What the task requires: Please rewrite the lines in the items below as a numbered list, leaving out any blank lines.

Records:
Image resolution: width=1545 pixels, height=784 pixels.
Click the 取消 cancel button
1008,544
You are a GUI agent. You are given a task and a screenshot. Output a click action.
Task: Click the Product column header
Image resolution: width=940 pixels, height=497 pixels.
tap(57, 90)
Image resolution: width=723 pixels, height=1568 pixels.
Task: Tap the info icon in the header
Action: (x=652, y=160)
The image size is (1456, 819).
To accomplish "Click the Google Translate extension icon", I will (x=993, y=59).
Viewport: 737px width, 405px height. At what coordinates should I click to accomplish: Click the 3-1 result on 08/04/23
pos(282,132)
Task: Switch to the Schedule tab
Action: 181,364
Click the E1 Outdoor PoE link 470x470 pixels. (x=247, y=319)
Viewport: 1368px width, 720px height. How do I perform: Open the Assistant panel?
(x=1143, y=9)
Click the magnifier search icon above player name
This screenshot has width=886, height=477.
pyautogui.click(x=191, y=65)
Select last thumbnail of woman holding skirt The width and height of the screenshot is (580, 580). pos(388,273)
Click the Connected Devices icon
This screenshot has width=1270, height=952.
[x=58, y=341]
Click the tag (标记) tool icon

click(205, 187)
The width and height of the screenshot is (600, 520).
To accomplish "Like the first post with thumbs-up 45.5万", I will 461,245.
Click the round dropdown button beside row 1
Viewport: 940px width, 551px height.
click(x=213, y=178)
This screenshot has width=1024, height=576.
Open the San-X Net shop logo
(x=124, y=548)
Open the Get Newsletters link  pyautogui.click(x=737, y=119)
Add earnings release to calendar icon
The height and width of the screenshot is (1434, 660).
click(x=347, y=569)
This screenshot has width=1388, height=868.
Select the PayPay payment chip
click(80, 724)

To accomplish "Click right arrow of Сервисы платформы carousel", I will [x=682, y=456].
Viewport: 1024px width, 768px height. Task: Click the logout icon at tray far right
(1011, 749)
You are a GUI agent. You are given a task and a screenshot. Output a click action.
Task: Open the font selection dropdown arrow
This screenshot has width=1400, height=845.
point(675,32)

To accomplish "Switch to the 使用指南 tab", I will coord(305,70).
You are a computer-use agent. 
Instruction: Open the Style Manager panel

Problem solution:
1. Image resolution: width=1545 pixels, height=784 pixels.
2. Click the 取消 cancel button
3. 1008,544
4. You are a GUI agent. You are given a task and a screenshot. Output a click action.
5. Task: Click the Product column header
6. Image resolution: width=940 pixels, height=497 pixels.
7. tap(57, 90)
8. Image resolution: width=723 pixels, height=1568 pixels.
9. Task: Tap the info icon in the header
10. Action: (x=652, y=160)
11. The image size is (1456, 819).
12. To accomplish "Click the Google Translate extension icon", I will (x=993, y=59).
13. Viewport: 737px width, 405px height. At what coordinates should I click to accomplish: Click the 3-1 result on 08/04/23
14. pos(282,132)
15. Task: Switch to the Schedule tab
16. Action: 181,364
17. Click the E1 Outdoor PoE link 470x470 pixels. (x=247, y=319)
18. Viewport: 1368px width, 720px height. How do I perform: Open the Assistant panel?
19. (x=1143, y=9)
20. Click the magnifier search icon above player name
21. This screenshot has width=886, height=477.
22. pyautogui.click(x=191, y=65)
23. Select last thumbnail of woman holding skirt The width and height of the screenshot is (580, 580). pos(388,273)
24. Click the Connected Devices icon
25. This screenshot has width=1270, height=952.
26. [x=58, y=341]
27. Click the tag (标记) tool icon
28. click(205, 187)
29. The width and height of the screenshot is (600, 520).
30. To accomplish "Like the first post with thumbs-up 45.5万", I will 461,245.
31. Click the round dropdown button beside row 1
32. Viewport: 940px width, 551px height.
33. click(x=213, y=178)
34. This screenshot has width=1024, height=576.
35. Open the San-X Net shop logo
36. (x=124, y=548)
37. Open the Get Newsletters link  pyautogui.click(x=737, y=119)
38. Add earnings release to calendar icon
39. The height and width of the screenshot is (1434, 660).
40. click(x=347, y=569)
41. This screenshot has width=1388, height=868.
42. Select the PayPay payment chip
43. click(80, 724)
44. To accomplish "Click right arrow of Сервисы платформы carousel", I will [x=682, y=456].
45. Viewport: 1024px width, 768px height. Task: Click the logout icon at tray far right
46. (1011, 749)
47. You are a GUI agent. You are given a task and a screenshot. Output a click action.
48. Task: Open the font selection dropdown arrow
49. This screenshot has width=1400, height=845.
50. point(675,32)
51. To accomplish "Switch to the 使用指南 tab", I will coord(305,70).
52. You are a computer-use agent. 
53. Instruction: Open the Style Manager panel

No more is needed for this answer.